Monodramator, pada Suatu Hari
Sejak hari itu, Baldasar meringkuk di ruang tahanan. Di dalam sel Baldasar mencipta banyak lukisan pesanan pejabat.
Auditorium itu sudah dipenuhi pengunjung. Baldasar, seorang monodramator dadakan yang sekonyong-konyong populer, muncul di panggung.
”Sesungguhnya saya bukan ahli dalam bermonolog. Karena saya adalah seorang pelukis yang sekadar kepingin bicara. Lha, bagaimana, ya. Kalau saya bicara lewat seni lukis, seperti di hari-hari lalu, tidak satu pun yang terpikat hatinya. Malah ada yang menuduh saya berjualan lukisan dengan selubung seni cerita, bukan dengan seni rupa!” Penonton tersenyum. Beberapa bertepuk tangan. Setelah sedikit mengatur gestur, Baldasar mulai meluncurkan tutur.
Sesungguhnya saya bukan ahli dalam bermonolog. Karena saya adalah seorang pelukis yang sekadar kepingin bicara.
”Ini adalah cerita tentang Tjing Lok, paman dari seorang sahabat saya. Syahdan Tjing Lok adalah pengusaha pengangkutan yang sangat dikenal di desa Sukonatar. Ia memiliki sejumlah truk. Ada truk untuk mengangkut palawija. Ada truk untuk membawa hewan sembelihan. Ada truk untuk mengangkut barang pabrik dan sekumpulan orang.
Nah, atas truk terakhir ini, banyak kisahnya! Salah satunya begini. Pada suatu senja di minggu pascapanen, truk itu dipakai untuk membawa sekelompok orang ke pedalaman desa. Sesampai di pedalaman, kelompok orang itu berlompatan turun dari truk. Sambil berteriak, ”Sikat tuan tanah teler!” mereka menggeruduk rumah besar yang sedang menggelar pertunjukan janger. Perhelatan itu pun kacau dan bubar. Para penabuh dan pemain janger segera lari terbirit-birit ketika melihat para penggeruduk membawa golok dan arit.

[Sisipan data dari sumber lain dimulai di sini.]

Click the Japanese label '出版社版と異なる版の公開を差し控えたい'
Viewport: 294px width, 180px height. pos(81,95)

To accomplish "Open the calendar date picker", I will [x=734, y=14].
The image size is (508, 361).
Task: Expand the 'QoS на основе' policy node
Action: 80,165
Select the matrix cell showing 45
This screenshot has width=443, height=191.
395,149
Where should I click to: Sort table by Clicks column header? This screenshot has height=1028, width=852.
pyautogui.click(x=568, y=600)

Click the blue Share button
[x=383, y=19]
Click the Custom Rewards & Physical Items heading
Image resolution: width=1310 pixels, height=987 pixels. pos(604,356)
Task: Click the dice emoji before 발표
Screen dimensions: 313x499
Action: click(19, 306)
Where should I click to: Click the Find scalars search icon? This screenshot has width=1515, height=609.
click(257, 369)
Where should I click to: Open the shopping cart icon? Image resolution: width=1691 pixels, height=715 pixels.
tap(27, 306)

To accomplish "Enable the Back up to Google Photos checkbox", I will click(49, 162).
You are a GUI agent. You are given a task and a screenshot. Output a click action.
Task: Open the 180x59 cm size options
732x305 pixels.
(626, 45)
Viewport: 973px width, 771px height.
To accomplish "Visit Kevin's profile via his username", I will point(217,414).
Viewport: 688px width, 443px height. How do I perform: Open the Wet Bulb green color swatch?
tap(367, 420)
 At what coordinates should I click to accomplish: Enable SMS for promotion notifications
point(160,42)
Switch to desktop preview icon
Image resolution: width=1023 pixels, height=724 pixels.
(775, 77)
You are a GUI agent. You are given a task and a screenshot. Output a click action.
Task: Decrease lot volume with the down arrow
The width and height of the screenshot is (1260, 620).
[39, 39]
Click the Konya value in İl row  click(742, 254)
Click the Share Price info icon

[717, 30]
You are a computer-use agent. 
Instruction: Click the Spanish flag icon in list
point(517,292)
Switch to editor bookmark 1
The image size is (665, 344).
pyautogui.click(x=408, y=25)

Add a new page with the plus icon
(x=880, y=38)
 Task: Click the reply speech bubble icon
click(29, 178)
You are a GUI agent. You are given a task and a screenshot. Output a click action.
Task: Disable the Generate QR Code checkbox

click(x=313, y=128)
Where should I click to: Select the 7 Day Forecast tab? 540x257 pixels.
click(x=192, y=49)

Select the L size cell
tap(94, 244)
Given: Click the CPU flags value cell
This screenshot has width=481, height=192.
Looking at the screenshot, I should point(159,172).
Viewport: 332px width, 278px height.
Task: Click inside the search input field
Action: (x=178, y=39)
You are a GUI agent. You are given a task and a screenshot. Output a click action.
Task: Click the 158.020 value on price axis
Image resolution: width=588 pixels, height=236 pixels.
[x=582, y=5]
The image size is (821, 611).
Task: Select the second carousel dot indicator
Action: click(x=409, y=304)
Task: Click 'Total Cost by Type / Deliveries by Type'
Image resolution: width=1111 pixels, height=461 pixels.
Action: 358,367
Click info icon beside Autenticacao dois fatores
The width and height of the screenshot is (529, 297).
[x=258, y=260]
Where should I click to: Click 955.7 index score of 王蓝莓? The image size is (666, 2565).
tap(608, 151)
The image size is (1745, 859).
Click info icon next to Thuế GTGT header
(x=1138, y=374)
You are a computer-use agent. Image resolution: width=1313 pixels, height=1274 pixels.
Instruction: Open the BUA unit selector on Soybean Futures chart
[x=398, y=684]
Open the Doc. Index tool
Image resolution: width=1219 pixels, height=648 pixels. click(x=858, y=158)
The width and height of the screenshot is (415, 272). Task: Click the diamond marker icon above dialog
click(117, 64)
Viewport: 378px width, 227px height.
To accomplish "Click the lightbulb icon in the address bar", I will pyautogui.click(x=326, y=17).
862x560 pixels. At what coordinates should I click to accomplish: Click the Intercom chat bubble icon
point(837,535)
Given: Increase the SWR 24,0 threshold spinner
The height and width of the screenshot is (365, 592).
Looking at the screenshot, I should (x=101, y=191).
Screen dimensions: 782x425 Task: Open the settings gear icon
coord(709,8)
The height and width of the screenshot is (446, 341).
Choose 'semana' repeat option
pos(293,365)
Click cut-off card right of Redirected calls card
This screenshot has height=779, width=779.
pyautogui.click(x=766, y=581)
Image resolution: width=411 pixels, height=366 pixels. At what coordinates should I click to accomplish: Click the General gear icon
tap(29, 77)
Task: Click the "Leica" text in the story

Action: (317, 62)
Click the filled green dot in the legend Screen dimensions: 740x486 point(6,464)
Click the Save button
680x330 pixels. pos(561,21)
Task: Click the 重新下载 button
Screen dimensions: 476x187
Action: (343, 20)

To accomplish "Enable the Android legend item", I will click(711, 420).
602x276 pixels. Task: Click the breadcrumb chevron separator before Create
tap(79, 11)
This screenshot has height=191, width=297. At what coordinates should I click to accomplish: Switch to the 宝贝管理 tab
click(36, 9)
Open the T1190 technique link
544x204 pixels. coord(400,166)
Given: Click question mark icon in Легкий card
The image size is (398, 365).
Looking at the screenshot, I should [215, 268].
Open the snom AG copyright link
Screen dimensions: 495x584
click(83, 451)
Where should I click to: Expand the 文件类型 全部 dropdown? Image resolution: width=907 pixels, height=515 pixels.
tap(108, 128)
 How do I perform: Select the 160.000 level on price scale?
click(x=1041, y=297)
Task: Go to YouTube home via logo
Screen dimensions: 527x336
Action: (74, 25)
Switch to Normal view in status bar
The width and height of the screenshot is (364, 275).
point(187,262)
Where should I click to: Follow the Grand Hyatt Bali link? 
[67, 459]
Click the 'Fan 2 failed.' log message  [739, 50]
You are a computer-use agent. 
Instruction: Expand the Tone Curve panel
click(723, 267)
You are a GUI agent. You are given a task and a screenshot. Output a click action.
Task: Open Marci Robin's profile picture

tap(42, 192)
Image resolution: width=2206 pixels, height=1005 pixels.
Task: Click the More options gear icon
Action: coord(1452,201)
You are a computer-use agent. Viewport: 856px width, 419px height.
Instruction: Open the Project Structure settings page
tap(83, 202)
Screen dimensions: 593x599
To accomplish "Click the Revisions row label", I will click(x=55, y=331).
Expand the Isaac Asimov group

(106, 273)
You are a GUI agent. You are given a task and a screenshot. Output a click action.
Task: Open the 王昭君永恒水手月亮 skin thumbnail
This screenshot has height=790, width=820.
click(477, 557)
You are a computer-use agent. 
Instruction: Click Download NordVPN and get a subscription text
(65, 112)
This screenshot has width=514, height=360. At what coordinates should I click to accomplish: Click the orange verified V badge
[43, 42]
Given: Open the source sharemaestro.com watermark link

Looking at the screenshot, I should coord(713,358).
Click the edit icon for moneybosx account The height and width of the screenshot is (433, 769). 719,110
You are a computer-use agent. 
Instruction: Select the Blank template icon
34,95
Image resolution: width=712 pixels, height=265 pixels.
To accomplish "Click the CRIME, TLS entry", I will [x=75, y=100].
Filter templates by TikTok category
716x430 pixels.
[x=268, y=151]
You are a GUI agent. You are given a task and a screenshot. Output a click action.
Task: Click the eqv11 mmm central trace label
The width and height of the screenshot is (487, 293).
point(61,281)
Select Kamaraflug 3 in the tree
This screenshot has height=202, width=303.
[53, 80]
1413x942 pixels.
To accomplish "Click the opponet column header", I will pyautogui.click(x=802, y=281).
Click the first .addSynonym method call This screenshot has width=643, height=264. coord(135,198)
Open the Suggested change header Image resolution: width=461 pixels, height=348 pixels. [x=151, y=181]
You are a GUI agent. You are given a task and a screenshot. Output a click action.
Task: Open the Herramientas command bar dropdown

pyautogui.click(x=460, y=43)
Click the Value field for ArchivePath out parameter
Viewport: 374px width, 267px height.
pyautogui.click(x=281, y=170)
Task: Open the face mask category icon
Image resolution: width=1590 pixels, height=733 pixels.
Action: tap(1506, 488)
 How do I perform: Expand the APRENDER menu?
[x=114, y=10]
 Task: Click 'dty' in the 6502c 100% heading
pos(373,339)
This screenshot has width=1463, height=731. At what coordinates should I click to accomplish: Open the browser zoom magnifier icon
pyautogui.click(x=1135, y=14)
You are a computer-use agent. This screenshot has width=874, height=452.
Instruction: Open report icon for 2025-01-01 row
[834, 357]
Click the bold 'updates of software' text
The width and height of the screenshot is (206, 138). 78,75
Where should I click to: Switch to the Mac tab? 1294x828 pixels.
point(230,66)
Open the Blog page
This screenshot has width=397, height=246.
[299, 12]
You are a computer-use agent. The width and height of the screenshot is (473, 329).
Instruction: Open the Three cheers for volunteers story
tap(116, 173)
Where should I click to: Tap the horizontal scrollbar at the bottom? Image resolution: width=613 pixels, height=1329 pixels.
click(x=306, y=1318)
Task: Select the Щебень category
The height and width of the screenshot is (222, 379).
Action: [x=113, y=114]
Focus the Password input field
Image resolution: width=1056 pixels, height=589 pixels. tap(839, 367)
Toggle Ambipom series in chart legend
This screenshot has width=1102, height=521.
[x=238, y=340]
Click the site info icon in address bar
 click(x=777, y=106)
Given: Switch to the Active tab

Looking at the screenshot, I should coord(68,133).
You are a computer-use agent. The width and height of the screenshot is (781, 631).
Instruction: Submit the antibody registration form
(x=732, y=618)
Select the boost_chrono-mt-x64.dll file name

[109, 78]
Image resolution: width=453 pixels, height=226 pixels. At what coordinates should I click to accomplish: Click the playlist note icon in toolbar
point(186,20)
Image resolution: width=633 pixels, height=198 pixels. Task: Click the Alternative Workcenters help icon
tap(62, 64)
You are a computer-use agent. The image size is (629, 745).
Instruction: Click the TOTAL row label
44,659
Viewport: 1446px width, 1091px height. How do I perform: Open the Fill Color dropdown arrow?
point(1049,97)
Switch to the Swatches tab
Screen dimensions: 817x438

Pada lain waktu, truk ini beberapa kali disewa untuk membawa para pemuda ke kota Bloro, yang jaraknya 500 kilometer dari kediaman Tjing Lok. Rombongan demi rombongan orang itu bertandang ke Mbah Suro Manggulu, dukun yang dikenal di penjuru Indosana, karena dianggap bisa memberi kesaktian kepada banyak orang. Di padepokannya itu, Mbah Suro Manggulu menyediakan zimat untuk dibeli. Jimat itu berupa seranting kayu yang dibalut kain merah, yang konon menyimpan spirit ora wedi kerah. Sungguh menyenangkan! Atas ziarah yang bolak- balik ini, Tjing Lok banyak memperoleh pendapatan. Sehingga sekali waktu ia berminat ikut ke Bloro. Di situ, ia membeli puluhan jimat untuk dibagikan sebagai suvenir ke penduduk desa yang tak sempat bepergian. Namun, atas limpahan rezeki tersebut, Tjing Lok bersikap mewaspadai. Itu sebabnya—sebagai mantan wartawan majalah Star Weekly—ia menulis puisi begini.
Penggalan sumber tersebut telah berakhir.